In the presence of regulatory factors such as thymic stromal lymphopoietin,8 which www.selleckchem.com/products/AP24534.html is produced by epithelial cells, of the costimulatory proinflammatory molecule OX40 ligand,9 and of IL 4, allergen induced activation of mature CD8a2 myeloid DCs of the lungs initiates differentiation of naive CD4 T cells to Th2 cells. IL 4 activates cytoplasmic janus kinases 1, 2, and 3 through its two T cell receptor subsets that phosphorylate tyrosine rests and subsequently activate transcription factor signal transducer and activator of transcription 6. STAT6 mediates induction of transcription factor GATA 3. Both of them initiate transcription of the Th2 cytokines Inhibitors,Modulators,Libraries IL 4, IL 5, and IL 13, most likely through activation of the respective promoter genes.
10,11 Intracellular pathogens promote mature CD8a plas mocytoid DCs to produce Inhibitors,Modulators,Libraries IL 12, IL 23, and interferon c. Binding of IL 12 to the b2 subset of the IL 12R on CD4 T cells activates JAK2 and subsequently STAT4. STAT4 activates the IFN c promoter gene, which probably directly induces production of IFN c. Further, IL 12 is able to intensify Th1 Inhibitors,Modulators,Libraries immune responses through activa tion of mitogen activated protein kinase p38, resulting again in STAT4 activation. IFN c, which is secreted by mature plasmocytoid DCs and by T cells in an autocrine pathway, activates the transcription factors STAT1 and subsequently T box expressed in T cells. As a so called master controller, T bet promotes the Th1 immune response indirectly via suppression of GATA 3.

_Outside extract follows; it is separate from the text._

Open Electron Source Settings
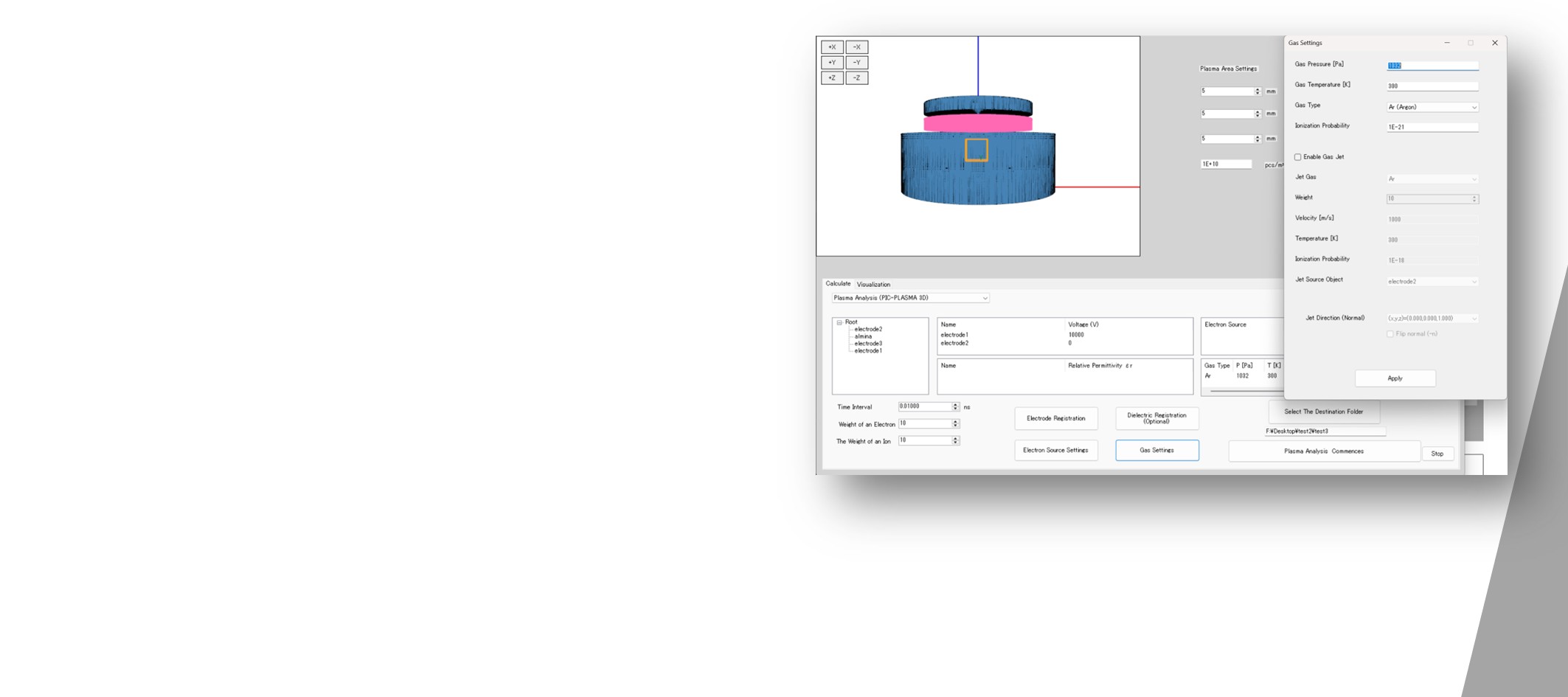coord(1055,451)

12 In terms of the dichotomy of the adaptive cellular immune response first described by Mosmann and collea gues,13 the Th1 immune response acts as a natural antagonist of the Th2 immune response. Thus, various prevention concepts aim at generation of Th1 effector cells to suppress Inhibitors,Modulators,Libraries Th2 immune responses. At the same time, predominance of Th1 immune responses is believed to trigger development of autoimmune diseases such as type 1 diabetes, autoimmune thyroiditis, or rheumatic diseases. But as recently shown, the rise of autoimmune inflammation depends on IL 17 producing Th17 cells. In contrast to former assumptions, Th17 cells do not develop from precursor Th1 cells but represent a third Th cell population, which is directly induced by DCs producing IL 23 and inhibited by both cytokines, IL 4 and IFN c. Therefore, IL 4 and IFN c prevent development of autoimmune diseases, which has also been increasing within the last 40 years.
14,15 Use of Th1 cytokines in clinical surveys was ineffective or showed high rates of side effects. 16 Modulation Inhibitors,Modulators,Libraries of the Signal Transduction Cascade by Inhibition of Transcription Factors Specific blockade of Th2 effector cytokines by monoclonal antibodies is used to treat already existing allergic diseases. On the contrary, http://www.selleckchem.com/products/carfilzomib-pr-171.html molecular concepts aim at inhibition of the distinct transcription factors STAT6 and GATA 3 for primary prevention of allergen induced sensitization and Th2 immune responses.